Mordi e fuggi

Elisabetta Bucciarelli intervista Alessandro Bertante

 

EB. Partiamo dal titolo, “Mordi e fuggi”, con un sottotitolo: “Il romanzo delle BR”. Hai voluto evidenziare che fosse un romanzo o ci tenevi a specificare il tema delle Brigate Rosse?

AB. Entrambe le cose. “Mordi e fuggi” era la citazione del Presidente Mao scritta sul cartello appeso al collo dell’ingegnere Macchiarini durante il suo breve sequestro ed è una delle immagini più iconiche della lotta armata in Italia e forse ne rappresenta anche l’inizio. Ma oggi è uno slogan poco conosciuto, specie fra i giovani, e il sottotitolo serve a fare si che non sorgano equivoci sul contenuto. Mi piaceva però anche sottolineare la natura romanzesca del libro, per scartare ogni ipotesi saggistica o memorialistica.

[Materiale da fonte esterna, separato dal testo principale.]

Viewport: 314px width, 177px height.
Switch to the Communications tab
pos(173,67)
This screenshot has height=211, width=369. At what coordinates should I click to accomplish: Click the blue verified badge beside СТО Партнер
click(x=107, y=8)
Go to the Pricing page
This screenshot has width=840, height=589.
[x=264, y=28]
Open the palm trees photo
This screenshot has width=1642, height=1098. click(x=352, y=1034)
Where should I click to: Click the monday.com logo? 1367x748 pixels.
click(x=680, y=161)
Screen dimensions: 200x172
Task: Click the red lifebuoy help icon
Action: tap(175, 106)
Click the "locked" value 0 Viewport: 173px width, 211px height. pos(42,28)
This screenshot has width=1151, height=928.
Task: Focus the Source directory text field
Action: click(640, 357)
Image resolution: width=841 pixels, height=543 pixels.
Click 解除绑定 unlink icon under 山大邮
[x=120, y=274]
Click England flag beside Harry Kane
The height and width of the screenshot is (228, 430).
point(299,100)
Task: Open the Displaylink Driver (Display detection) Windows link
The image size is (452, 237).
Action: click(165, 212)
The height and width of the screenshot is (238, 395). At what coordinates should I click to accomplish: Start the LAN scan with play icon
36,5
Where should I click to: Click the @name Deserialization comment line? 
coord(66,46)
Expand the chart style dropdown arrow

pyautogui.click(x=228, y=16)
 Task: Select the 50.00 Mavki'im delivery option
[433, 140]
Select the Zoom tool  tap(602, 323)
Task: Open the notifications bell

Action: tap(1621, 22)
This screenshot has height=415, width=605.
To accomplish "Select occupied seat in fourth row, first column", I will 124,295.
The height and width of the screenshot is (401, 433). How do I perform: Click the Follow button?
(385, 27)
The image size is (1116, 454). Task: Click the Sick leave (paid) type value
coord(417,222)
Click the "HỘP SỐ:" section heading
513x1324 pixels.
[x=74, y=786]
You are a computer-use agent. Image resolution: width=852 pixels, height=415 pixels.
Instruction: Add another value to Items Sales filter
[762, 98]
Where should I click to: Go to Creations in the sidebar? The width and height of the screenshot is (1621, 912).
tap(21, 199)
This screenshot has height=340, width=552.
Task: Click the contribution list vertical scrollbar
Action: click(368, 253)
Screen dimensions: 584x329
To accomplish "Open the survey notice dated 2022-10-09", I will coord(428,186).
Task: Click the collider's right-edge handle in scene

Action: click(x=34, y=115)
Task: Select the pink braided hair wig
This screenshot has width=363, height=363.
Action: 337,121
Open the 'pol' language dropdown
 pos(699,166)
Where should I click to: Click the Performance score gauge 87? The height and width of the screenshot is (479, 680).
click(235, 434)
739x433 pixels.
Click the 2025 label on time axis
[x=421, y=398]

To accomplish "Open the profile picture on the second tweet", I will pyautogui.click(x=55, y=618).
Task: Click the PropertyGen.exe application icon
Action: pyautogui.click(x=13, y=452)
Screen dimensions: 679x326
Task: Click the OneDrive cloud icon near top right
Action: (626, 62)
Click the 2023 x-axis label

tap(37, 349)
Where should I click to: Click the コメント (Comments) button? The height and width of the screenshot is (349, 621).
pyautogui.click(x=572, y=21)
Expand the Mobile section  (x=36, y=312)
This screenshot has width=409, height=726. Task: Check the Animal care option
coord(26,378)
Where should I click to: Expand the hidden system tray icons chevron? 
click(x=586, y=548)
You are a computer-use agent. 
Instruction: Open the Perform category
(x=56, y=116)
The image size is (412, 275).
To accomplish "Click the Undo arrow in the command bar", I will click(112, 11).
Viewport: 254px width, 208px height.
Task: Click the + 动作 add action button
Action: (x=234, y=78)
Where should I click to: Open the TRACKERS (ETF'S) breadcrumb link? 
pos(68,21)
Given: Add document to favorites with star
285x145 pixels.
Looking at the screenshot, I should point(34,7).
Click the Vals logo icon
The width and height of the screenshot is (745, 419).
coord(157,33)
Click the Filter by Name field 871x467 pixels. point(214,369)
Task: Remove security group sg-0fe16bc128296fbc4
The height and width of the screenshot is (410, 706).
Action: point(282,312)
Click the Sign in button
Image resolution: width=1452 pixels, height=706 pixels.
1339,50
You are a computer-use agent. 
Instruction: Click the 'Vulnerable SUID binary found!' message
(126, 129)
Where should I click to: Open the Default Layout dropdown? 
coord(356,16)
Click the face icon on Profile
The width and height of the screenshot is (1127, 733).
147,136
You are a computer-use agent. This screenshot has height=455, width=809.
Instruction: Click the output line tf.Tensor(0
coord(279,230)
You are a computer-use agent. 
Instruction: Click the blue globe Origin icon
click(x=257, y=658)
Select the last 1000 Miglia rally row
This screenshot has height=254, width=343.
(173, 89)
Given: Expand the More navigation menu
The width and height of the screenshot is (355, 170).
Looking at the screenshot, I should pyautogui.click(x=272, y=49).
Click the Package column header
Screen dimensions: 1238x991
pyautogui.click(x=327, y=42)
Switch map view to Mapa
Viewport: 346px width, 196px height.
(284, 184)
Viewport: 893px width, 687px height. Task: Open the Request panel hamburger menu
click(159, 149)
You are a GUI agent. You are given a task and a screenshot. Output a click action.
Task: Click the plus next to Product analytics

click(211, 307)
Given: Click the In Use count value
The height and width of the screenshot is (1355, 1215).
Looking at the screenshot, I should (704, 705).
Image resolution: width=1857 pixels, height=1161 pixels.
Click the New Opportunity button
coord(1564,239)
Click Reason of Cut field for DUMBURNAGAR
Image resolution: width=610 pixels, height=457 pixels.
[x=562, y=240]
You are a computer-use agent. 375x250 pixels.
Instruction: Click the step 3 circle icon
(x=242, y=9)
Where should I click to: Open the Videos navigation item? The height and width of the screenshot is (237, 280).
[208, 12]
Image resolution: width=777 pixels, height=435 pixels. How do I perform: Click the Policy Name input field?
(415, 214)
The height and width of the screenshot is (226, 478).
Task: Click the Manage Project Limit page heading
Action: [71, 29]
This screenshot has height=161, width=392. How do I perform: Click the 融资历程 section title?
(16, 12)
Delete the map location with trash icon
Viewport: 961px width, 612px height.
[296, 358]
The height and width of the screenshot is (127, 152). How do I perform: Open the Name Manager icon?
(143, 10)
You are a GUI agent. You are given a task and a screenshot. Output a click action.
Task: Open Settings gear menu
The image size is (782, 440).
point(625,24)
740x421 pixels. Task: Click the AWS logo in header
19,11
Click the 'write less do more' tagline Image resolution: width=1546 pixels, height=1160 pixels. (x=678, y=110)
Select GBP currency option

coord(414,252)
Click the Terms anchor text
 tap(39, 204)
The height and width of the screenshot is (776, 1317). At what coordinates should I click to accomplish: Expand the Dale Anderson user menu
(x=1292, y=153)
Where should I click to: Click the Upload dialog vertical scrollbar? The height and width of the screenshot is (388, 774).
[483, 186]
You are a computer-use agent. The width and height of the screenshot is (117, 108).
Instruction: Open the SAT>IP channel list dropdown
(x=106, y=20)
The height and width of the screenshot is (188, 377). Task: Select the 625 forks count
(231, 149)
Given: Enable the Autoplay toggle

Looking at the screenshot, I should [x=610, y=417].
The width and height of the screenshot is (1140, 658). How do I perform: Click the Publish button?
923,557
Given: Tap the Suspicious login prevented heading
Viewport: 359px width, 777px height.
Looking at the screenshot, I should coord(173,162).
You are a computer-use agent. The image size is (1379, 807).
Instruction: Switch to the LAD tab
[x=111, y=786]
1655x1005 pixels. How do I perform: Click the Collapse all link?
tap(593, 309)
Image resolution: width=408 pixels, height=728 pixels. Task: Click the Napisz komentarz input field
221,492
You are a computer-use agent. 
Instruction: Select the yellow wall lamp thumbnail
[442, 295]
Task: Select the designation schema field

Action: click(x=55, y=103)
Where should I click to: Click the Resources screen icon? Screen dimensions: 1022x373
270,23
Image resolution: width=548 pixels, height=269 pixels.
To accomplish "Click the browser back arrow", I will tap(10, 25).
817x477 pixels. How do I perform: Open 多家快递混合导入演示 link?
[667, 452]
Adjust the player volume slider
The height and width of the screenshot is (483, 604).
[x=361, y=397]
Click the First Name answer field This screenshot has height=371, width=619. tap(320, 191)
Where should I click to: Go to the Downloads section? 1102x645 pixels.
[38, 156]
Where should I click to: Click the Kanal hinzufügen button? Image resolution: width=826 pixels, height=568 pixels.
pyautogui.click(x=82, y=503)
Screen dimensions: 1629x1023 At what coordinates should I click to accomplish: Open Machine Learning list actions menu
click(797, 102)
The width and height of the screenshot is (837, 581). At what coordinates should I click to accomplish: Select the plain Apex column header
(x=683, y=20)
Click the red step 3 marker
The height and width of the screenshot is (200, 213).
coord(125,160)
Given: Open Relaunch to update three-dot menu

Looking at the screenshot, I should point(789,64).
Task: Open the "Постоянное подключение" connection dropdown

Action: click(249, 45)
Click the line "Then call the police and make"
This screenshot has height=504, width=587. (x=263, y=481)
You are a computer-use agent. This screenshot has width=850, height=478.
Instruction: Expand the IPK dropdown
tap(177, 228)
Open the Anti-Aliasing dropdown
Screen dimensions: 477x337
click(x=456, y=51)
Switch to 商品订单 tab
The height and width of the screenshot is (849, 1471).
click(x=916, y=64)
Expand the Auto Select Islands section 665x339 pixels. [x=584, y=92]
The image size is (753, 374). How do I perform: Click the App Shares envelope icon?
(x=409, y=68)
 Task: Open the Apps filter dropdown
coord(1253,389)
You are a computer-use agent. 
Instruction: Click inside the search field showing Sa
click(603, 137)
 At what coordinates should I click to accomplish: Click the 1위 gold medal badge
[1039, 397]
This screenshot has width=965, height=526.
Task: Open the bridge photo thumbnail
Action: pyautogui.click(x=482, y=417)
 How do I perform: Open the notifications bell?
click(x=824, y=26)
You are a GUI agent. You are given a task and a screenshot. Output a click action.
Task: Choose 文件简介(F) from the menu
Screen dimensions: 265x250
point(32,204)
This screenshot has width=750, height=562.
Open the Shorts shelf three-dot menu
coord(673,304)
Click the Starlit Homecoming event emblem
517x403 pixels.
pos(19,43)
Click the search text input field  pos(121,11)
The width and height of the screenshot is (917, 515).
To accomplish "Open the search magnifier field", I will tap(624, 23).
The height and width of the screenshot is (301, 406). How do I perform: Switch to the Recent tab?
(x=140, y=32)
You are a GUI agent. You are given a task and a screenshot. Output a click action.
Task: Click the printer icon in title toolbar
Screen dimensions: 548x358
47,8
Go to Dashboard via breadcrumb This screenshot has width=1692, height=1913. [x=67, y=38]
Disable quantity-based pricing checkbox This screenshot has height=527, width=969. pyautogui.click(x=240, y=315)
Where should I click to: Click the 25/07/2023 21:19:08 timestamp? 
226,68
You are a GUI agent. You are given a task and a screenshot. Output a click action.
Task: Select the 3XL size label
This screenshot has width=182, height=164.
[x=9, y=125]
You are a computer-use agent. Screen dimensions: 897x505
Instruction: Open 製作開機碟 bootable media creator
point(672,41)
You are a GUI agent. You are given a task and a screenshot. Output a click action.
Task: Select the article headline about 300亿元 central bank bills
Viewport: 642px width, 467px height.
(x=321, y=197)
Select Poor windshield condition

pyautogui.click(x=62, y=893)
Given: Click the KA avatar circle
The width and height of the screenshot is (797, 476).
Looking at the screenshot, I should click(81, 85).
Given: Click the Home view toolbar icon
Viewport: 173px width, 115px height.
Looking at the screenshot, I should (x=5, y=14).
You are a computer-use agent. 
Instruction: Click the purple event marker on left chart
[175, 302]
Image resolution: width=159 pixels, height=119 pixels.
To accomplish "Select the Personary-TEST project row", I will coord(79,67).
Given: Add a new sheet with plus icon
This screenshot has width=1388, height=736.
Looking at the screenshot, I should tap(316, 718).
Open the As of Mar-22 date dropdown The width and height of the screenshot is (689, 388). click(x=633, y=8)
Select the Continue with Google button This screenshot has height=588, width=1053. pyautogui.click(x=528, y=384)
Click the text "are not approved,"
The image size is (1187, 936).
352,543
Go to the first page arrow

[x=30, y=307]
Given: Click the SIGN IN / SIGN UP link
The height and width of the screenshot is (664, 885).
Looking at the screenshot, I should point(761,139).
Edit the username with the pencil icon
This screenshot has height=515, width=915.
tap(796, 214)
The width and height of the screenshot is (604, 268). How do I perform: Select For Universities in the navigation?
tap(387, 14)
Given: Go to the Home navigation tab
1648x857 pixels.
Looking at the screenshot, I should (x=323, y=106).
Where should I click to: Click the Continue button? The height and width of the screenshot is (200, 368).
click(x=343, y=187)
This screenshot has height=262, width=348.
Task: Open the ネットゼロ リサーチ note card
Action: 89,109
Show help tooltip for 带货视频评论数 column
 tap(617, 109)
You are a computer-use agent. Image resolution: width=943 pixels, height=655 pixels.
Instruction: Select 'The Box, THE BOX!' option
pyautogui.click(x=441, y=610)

Hai deciso di raccontare il mito fondativo delle BR, qual è il motivo? C’è forse qualcosa di eroico che nella ricostruzione di quegli anni si è perso?

Il romanzo nasce da una domanda: perché un ventenne all’inizio degli anni Settanta decide di aderire alla lotta armata? Quali sono le motivazioni politiche e sociali che lo spingono a una scelta così radicale e pericolosa. Una scelta che condizionerà la sua vita per sempre.

Furono in molti a farlo e – a parte la vastissima pubblicistica dedicata al Sessantotto – che tratta l’eversione armata in modo episodico, non esiste una vera narrazione italiana degli anni piombo. Come se ci fosse una sorta di censura preventiva, un pudore impronunciabile. Eppure, la storia delle BR è unica nel mondo occidentale, sia per quantità di militanti che per ambizioni e durata della lotta armata. E, certo, presenta degli evidenti aspetti mitopoietici. Le BR nascono in fabbrica e nei quartieri, dove si proclamano come rappresentanti e difensori della classe operaia, vittima della repressione padronale e poliziesca. Questa è la narrazione dominante delle Brigate Rosse nel 1970.

Dopo la Bomba di Piazza Fontana – che già allora dalla sinistra extraparlamentare veniva considerata una Strage di Stato – e l’assurdo omicidio di Pino Pinelli in questura, diventa chiaro che le forze responsabili della Strategia della tensione (neofascisti, servizi segreti, NATO, alcuni settori delle forze armate) non staranno a guardare e che ogni ipotesi repressiva sarà considerata percorribile, anche quella del colpo di stato militare, peraltro più volte tentato senza successo. La tragedia di Piazza Fontana radicalizza lo scontro e alla fine del 1969 va chiudere nel sangue il biennio di rivendicazioni operaie. I brigatisti, come tanti altri gruppi della sinistra extraparlamentare, si armano e si organizzano clandestinamente.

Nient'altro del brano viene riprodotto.